President-elect Joe Biden's nominee for U.S. trade representative will use a lighter touch with China on trade while still pushing for structural change in the nations' relationship, according to analysts who stressed her experience holding Beijing accountable and her desire to repair relationships with other global trading allies.
Katherine Tai, the House Ways and Means Committee's trade lawyer, also served as a China trade enforcement chief counsel at the Trade Representative's Office under the Obama administration.
In her Ways and Means role, Tai helped negotiate the United States-Mexico-Canada Agreement, a yearslong effort showing dexterity in navigating conflicts within the Democratic caucus, said Inu Manak, a research fellow at the pro-free-trade Cato Institute in Washington, D.C.
"She will have to navigate the differences within her own party again in the Biden administration, and this experience will serve her well," Manak said in an interview. "Tai will also likely bring a lot of substance back to trade policy discussions, moving us away from the heated political debates of the last four years. She appears to be a very strategic thinker that is acutely aware of both offensive and defensive U.S. trade interests."
Tai also litigated disputes against Beijing at the World Trade Organization for eight years under the Obama administration. Her nomination is subject to confirmation in the Senate. Manak called Tai "highly qualified."
Tai's nomination comes after a period of tension and escalation between the U.S. and China under the Trump administration, though slight trade progress was made earlier in 2020 under the "phase one" detente deal the two nations signed in January. Under that deal, Washington agreed to slash tariffs on Chinese goods, while China committed to ramp up purchases of U.S. goods by more than $200 billion over two years, though those purchases have lagged behind schedule.
Multidimensional approach to China
If confirmed, Tai would replace Robert Lighthizer, who took a hardline approach to China, levying additional tariffs on $550 billion of imports from the nation in response to allegations of market-distorting practices, including subsidies for domestic companies and forced technology transfer.
Manak expects a less aggressive approach than the Trump administration with Tai at the helm but a sharper focus on correcting the problems in the trading relationship. This means less of an attempt to "punish" China through tariffs and a stronger push for negotiating rules alongside Asian and European allies that match the realities of China's place in the global trading system, Manak said.

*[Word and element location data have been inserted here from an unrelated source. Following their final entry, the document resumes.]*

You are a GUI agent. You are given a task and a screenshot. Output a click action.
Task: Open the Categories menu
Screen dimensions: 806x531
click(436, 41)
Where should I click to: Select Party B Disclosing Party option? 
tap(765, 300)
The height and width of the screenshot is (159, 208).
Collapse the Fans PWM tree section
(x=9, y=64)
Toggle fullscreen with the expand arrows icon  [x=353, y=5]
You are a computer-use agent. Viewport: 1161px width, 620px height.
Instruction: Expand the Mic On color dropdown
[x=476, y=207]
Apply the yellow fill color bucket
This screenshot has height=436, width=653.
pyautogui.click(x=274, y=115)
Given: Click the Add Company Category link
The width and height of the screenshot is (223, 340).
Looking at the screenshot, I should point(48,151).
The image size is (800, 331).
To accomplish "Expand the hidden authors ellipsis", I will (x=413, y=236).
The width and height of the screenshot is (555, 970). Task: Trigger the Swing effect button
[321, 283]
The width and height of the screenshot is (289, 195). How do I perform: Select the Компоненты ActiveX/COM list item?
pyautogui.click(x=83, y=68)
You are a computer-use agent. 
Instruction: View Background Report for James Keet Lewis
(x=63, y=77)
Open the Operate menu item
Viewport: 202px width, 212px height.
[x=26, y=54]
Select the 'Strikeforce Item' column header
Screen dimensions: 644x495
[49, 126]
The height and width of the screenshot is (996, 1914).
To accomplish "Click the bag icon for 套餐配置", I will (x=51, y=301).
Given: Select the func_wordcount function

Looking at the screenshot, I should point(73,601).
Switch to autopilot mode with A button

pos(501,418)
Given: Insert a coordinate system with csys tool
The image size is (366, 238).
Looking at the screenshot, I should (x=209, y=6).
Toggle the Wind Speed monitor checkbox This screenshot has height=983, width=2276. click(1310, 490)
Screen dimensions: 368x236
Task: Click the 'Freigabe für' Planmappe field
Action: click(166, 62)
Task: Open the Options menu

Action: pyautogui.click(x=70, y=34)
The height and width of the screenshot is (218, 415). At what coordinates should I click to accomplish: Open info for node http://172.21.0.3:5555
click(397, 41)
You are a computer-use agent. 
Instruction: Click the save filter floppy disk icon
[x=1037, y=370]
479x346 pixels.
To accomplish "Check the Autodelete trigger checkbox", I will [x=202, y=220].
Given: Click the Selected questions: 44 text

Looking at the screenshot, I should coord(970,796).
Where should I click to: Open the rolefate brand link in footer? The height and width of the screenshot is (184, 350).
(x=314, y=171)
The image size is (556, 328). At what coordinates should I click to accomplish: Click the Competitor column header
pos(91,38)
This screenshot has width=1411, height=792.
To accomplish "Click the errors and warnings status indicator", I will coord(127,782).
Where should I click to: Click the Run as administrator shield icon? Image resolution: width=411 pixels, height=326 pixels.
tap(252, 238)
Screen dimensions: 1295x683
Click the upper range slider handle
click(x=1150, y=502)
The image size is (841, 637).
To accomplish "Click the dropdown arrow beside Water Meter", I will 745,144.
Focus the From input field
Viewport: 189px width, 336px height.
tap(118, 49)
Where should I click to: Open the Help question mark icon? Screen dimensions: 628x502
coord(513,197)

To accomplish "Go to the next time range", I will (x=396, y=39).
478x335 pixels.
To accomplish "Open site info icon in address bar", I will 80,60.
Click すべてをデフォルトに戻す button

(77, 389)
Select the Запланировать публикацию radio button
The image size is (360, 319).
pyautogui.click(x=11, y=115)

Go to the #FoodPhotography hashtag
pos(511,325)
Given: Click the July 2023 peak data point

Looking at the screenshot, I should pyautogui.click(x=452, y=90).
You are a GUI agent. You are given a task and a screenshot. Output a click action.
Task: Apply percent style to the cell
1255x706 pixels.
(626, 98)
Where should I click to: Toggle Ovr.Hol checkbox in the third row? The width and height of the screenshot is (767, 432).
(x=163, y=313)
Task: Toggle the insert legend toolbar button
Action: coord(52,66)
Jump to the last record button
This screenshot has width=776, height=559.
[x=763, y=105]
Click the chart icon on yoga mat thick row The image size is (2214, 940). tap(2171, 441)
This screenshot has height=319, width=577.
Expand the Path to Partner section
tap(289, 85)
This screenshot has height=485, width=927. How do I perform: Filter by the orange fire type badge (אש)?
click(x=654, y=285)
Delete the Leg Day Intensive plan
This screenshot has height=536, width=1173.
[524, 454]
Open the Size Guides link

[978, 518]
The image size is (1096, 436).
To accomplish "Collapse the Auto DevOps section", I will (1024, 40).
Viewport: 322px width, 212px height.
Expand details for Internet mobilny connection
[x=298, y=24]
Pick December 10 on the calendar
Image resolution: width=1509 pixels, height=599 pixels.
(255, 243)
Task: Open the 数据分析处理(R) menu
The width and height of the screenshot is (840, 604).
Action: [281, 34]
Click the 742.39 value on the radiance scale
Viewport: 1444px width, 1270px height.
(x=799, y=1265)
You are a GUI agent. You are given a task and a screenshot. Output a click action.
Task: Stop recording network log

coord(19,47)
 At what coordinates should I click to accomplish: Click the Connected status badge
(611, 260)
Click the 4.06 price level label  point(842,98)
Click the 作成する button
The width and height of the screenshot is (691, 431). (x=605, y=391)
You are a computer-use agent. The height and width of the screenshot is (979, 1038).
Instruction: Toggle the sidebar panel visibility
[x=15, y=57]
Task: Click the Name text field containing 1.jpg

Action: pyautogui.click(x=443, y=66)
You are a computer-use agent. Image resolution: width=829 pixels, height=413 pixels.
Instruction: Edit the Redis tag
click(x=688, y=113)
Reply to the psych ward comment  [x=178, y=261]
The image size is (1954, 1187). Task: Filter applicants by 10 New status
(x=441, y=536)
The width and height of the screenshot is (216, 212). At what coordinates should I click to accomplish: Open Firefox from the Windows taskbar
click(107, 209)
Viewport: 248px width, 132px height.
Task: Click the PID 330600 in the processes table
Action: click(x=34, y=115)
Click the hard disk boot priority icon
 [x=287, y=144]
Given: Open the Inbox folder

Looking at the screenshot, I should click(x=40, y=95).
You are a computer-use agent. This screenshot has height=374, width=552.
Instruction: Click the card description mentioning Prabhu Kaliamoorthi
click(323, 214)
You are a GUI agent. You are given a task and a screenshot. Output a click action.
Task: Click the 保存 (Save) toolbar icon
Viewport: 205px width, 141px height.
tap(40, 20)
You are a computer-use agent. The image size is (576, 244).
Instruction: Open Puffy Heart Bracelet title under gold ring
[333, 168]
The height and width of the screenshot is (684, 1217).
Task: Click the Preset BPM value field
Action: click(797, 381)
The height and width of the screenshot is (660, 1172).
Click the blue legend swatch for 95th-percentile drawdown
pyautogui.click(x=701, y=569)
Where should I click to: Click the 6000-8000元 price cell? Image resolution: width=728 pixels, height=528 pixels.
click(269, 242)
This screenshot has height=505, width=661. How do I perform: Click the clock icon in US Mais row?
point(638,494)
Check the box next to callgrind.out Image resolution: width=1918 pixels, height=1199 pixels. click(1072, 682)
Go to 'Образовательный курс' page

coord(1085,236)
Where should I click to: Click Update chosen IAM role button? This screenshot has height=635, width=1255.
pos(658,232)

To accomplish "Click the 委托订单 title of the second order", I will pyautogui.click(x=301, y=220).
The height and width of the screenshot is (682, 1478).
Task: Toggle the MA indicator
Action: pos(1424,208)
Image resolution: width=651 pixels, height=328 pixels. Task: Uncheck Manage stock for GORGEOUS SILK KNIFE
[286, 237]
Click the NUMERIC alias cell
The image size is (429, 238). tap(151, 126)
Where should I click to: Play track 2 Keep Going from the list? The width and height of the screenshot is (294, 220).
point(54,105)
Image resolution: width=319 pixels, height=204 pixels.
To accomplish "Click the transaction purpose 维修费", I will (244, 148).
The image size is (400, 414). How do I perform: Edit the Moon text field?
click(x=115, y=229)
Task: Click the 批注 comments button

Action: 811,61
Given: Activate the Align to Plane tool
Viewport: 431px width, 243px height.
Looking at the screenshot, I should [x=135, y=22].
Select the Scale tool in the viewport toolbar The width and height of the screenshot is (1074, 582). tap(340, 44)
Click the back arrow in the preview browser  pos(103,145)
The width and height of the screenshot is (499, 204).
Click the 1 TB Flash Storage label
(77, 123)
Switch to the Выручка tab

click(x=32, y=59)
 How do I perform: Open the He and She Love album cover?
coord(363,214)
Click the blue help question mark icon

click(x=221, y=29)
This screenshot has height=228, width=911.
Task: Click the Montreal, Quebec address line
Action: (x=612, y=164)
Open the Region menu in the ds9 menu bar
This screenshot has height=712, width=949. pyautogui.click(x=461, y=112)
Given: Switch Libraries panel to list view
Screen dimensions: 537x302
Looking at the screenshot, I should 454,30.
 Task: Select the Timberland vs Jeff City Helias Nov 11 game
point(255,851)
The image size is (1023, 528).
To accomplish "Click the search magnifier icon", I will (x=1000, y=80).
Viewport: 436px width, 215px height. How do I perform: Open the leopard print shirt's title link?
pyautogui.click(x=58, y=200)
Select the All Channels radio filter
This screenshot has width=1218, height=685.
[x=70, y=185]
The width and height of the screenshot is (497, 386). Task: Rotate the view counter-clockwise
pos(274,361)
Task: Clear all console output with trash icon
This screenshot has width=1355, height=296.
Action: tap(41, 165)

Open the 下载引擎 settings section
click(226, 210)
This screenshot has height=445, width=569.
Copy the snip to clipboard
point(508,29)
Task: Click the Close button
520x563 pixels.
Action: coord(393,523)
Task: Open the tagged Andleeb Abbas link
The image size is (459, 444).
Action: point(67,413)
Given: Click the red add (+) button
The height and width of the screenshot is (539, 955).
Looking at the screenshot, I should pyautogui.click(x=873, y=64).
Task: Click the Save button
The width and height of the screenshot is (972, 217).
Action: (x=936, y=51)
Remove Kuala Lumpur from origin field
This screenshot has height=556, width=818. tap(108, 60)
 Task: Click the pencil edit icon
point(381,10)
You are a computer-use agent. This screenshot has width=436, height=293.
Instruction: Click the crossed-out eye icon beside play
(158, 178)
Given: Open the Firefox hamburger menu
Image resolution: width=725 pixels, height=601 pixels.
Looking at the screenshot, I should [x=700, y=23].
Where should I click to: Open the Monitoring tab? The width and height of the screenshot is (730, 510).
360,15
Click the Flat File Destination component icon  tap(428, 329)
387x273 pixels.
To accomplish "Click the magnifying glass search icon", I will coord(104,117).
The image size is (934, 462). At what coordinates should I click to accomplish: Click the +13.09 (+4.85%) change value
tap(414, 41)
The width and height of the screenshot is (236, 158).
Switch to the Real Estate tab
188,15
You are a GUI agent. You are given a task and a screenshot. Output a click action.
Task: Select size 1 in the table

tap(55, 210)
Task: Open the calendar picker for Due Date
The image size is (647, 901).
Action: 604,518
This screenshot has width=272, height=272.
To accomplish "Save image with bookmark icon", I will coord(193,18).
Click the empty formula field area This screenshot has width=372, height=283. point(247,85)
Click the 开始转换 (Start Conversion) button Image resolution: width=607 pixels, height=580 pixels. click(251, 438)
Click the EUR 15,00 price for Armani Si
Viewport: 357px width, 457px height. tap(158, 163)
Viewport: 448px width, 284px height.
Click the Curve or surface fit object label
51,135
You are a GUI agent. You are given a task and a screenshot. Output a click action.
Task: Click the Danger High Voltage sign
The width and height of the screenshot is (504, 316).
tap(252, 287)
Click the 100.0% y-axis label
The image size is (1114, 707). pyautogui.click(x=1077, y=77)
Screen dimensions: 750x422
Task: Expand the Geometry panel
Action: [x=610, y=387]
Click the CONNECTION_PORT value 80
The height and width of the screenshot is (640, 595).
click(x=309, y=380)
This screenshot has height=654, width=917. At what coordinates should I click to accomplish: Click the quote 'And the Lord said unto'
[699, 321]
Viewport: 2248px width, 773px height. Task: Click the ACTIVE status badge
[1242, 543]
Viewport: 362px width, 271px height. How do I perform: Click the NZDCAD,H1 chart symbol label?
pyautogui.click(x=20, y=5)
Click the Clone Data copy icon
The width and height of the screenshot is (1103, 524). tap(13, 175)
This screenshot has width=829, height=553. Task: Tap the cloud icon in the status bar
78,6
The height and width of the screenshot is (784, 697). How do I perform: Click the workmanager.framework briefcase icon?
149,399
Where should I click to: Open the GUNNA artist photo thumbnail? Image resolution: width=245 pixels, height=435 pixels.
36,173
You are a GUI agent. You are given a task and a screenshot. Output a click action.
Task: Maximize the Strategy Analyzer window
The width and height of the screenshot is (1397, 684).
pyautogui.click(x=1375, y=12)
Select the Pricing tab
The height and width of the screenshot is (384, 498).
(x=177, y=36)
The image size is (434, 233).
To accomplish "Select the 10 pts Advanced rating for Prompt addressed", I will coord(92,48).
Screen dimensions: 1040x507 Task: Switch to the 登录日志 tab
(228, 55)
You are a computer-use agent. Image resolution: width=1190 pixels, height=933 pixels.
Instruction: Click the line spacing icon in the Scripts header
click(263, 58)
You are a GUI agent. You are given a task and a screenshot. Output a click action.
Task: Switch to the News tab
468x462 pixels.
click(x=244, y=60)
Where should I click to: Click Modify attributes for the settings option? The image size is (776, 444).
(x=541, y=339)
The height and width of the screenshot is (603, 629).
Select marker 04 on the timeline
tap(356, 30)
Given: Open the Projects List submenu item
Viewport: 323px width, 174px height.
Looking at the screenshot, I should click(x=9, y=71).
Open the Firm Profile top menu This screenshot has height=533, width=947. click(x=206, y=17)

This approach would lead to a focus on pursuing "genuine" change in China's behavior than in short-term purchase agreements by China, said Peter Allgeier, president of consulting firm Nauset Global LLC and the former deputy and acting U.S. trade representative under the Bush and Obama administrations.
"Katherine's experience in the trenches will make her much more attentive to the real problems with China's trade, industrial and technology policies," Allgeier said. "Much more sophisticated in her understanding of the real challenges posed by China than Trump's focus on the bilateral trade deficit."
Tai will "be a combination of tough and pragmatic," said Doug Barry, spokesperson for the U.S.-China Business Council, which represents U.S. companies that do business in China. "She's knowledgeable about China from numerous perspective, and she understands issues with other trading partners."
Working with allies
Biden told The New York Times earlier in December that he would not immediately nullify the phase one deal with China nor take steps to remove tariffs the Trump administration imposed on Beijing but said he would continue to crack down on China's alleged practices of intellectual property theft and forced technology transfers, welcoming help from U.S. allies with shared interests.
"Hopefully, this will moderate hardline legislation from Congress while providing a more technocratic and not politically charged framework that European and Asian allies are comfortable working with," said Julia Friedlander, senior fellow and deputy director of the GeoEconomics Center for the Atlantic Council. Tai's "actions will be part of a thorough, deliberative policy process, and not a free-for-all."
Beyond China, experts believe that Tai would roll back the protectionist measures implemented on some of Washington's most longstanding and important trading partners, including the EU, Mexico and Canada. These include the threatened 25% tariffs on auto imports from Europe and the long-running dispute at the World Trade Organization over subsidies to aircraft manufacturers Boeing Co. and Airbus SE.
"The outgoing administration dangled auto tariffs like a Damocles sword over U.S.-EU trade negotiations," Friedlander said. "And the very fact that these will now officially be dead on arrival will clear the air and leave political headroom to finally resolve the Boeing-Airbus dispute."